Matt swirls in alarm and sees the sandy tan water chopping all around him, feels the rip current pulling him away from shore. He’s numb with cold, loudly panting. He knows to swim at an angle toward the beach, to wait out the rip — easier said than done with a big fish pulling the other way and the heavy canvas shoes that Matt now jettisons toe-to-heel, toe-to-heel. His arms are locked at the elbows to keep the rod tip up and to fight the fish, but his bigger muscles are now cramping and his lungs burn.

The rip lets go of him far from shore. Matt guesses a quarter mile, not a problem unless you’re half frozen, cramping, and fighting a fish that’s stronger than you are.

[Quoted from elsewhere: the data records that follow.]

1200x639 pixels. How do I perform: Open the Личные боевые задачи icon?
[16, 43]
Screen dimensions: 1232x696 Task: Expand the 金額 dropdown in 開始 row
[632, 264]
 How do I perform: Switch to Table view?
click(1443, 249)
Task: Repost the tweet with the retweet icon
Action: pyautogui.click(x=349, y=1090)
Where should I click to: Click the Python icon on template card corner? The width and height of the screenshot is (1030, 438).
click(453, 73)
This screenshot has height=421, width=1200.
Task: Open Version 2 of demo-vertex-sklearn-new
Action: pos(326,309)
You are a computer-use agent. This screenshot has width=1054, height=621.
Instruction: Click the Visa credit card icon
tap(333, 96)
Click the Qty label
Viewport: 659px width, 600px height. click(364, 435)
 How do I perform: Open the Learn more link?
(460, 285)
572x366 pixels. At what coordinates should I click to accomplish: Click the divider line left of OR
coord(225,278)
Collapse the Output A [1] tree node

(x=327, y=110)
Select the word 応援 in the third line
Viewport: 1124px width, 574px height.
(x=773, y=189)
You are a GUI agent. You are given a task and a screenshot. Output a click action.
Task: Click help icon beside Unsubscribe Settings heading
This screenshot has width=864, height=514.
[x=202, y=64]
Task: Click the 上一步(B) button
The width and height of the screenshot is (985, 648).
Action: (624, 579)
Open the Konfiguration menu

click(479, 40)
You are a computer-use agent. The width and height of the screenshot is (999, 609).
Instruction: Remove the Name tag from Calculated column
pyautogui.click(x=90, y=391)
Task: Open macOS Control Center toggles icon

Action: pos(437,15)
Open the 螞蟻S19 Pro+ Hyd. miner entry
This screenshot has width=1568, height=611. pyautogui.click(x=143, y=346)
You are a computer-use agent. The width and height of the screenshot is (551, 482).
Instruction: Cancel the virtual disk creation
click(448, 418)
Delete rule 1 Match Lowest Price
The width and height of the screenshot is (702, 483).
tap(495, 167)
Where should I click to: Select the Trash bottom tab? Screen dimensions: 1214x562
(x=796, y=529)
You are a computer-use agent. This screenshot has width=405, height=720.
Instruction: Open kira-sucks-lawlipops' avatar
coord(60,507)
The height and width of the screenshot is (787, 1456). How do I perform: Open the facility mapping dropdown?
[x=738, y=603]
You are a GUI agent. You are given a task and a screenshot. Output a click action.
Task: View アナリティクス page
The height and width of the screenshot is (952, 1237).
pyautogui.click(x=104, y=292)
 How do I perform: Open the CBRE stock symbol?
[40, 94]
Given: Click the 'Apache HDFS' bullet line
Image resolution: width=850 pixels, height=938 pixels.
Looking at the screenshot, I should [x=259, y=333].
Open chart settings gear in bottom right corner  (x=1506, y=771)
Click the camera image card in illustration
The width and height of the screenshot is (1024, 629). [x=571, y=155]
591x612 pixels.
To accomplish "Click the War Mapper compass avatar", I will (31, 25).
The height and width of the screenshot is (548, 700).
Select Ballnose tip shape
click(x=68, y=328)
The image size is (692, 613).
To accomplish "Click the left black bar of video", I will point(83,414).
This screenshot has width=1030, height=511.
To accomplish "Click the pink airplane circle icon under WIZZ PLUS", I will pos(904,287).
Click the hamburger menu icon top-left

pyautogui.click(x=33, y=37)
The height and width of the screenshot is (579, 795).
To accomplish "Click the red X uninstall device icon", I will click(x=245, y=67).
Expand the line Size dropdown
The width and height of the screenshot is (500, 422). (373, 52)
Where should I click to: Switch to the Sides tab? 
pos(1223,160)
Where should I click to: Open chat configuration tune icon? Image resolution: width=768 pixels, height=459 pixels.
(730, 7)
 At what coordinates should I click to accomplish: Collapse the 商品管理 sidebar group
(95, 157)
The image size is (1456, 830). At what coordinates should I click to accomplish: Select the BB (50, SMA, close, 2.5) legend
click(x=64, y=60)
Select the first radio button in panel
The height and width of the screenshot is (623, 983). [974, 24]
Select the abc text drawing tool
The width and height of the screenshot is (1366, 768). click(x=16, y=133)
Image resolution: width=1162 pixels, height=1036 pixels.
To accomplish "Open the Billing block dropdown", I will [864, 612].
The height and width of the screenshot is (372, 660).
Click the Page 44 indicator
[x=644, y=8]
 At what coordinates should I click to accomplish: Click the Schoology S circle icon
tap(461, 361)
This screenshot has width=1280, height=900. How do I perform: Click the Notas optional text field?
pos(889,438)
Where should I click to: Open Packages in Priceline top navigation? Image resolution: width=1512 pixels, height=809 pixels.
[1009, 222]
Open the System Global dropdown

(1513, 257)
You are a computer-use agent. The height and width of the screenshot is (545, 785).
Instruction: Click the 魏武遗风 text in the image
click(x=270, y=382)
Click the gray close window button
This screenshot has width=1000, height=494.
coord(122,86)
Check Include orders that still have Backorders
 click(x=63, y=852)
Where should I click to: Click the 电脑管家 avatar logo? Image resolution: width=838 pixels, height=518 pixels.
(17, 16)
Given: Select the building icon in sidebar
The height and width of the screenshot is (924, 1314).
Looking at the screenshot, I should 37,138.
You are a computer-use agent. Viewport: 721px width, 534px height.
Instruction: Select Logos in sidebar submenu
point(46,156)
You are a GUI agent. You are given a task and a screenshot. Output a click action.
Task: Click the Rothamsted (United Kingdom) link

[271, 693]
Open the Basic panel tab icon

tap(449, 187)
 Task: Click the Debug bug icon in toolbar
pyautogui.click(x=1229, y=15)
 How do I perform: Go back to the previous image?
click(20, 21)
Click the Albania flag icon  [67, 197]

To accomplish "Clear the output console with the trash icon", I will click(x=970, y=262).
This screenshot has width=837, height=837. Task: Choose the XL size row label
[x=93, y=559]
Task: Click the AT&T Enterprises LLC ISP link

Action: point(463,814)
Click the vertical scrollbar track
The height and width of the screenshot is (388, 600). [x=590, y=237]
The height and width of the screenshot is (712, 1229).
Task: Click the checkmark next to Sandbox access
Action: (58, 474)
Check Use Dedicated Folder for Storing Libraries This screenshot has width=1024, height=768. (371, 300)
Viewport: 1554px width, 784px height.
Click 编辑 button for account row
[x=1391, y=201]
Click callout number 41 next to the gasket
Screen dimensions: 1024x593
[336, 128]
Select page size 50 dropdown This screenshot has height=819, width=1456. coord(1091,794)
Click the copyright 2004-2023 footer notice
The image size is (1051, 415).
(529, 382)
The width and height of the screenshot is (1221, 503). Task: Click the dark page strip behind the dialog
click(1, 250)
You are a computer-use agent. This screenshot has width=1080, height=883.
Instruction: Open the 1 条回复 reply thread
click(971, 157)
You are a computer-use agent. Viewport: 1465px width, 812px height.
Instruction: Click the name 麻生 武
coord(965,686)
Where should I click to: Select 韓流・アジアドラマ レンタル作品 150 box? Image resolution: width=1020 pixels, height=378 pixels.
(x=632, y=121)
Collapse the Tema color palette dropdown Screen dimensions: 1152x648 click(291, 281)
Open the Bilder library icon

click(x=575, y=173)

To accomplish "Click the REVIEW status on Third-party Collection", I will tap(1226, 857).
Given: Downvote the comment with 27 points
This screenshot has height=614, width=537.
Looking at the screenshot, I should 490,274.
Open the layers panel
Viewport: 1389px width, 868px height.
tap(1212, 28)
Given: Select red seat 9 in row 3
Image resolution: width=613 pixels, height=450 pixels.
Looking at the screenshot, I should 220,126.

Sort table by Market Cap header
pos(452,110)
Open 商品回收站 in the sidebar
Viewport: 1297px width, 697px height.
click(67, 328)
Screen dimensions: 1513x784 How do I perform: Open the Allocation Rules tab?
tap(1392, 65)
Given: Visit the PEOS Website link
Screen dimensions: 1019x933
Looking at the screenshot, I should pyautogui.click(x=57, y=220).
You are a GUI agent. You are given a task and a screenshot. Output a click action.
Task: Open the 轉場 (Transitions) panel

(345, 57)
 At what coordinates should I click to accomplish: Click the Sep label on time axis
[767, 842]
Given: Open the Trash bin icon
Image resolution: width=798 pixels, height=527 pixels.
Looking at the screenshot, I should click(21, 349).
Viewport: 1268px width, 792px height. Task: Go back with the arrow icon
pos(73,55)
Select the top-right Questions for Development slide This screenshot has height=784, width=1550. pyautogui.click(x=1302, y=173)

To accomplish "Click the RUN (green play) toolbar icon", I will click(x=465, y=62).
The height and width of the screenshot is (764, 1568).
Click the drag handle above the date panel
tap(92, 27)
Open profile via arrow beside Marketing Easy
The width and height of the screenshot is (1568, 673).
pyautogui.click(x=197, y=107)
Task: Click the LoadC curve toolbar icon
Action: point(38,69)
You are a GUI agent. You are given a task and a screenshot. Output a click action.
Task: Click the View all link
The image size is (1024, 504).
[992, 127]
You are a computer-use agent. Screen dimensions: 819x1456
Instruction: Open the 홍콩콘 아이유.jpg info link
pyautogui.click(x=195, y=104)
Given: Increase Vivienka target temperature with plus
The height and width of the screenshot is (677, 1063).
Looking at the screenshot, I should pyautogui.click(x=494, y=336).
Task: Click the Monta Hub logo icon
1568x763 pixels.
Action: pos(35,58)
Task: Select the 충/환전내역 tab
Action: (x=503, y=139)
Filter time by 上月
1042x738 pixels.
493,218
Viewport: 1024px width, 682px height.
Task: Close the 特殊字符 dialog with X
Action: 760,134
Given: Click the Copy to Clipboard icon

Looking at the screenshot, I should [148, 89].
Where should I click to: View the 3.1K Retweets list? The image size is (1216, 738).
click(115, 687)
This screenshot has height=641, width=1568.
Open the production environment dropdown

But the fish has weakened too, and it rests long enough for Matt to roll over onto his back and begin kicking, the rod in one hand, the tip high. He sees sky, his face just barely out of the water. His ear canals fill.

And his feet churn, propelling him slowly, blessedly east toward shore. He’s done this before, riding out rips while bodysurfing at Victoria and Brooks and St. Ann’s, but always with good swim fins. This is slow going. He closes his eyes and repeats I will do this, trying to slow the words down and let the water bear him toward a clean sand beach. I will do this. Then he tries his secret mantra given to him by one of the Enlighteners on loan to Mystic Arts World from the Vortex of Purity, his very own mantra, a six-syllable sound that will plug him into the universal subconscious like a jumper cable. So, chest heaving, kicking steadily, and feeling the diminished strength of the fish, Matt meditates shoreward. When he opens his eyes he sees blue sky. When he gathers his energy and turns to look where he’s headed, he sees a yellow sandy beach bobbing distantly.

Matt washes up in the whitewater like a clump of kelp.